EXERCISE INSTRUCTIONS: Copy out every line of the data where the word "Open" is found.

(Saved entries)

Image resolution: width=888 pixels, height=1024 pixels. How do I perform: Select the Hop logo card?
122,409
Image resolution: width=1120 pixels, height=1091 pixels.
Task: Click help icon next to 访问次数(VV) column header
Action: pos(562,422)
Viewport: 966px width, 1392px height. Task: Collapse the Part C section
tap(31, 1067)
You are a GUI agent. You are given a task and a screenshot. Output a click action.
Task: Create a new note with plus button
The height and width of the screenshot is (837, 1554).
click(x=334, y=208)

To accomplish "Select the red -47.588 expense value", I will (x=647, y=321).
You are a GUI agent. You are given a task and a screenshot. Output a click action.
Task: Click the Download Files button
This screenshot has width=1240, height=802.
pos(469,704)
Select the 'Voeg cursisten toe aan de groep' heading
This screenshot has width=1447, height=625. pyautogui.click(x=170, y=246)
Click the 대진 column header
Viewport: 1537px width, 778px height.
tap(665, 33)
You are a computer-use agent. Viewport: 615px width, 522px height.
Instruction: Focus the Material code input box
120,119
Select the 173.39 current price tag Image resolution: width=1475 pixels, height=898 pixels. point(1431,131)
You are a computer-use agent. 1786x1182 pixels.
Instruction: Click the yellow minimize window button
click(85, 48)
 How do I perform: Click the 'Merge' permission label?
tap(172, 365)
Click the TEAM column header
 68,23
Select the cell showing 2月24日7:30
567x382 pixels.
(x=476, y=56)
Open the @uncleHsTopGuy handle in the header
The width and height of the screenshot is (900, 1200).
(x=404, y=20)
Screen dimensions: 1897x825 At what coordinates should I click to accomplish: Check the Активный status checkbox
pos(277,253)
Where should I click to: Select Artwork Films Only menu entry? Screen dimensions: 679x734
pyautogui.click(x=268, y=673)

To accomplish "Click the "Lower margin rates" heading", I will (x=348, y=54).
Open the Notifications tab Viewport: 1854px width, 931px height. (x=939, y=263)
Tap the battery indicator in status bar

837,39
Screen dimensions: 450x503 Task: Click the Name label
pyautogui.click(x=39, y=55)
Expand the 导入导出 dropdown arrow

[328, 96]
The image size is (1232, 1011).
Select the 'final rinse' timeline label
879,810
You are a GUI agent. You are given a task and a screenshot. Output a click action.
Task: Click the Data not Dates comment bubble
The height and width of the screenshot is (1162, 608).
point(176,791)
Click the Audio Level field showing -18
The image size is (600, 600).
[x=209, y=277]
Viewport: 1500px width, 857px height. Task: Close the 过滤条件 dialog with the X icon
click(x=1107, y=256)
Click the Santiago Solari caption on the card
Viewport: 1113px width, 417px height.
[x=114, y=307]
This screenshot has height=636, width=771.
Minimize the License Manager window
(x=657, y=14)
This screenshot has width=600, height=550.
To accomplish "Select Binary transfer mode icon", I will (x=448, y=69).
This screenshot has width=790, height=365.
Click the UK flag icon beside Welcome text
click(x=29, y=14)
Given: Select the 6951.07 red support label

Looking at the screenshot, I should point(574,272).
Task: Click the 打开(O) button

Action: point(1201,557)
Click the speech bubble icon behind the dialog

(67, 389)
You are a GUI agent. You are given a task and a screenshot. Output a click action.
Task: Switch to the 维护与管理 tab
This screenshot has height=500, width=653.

ANSWER TO THIS PROBLEM:
Open the @uncleHsTopGuy handle in the header
Open the Notifications tab Viewport: 1854px width, 931px height. (x=939, y=263)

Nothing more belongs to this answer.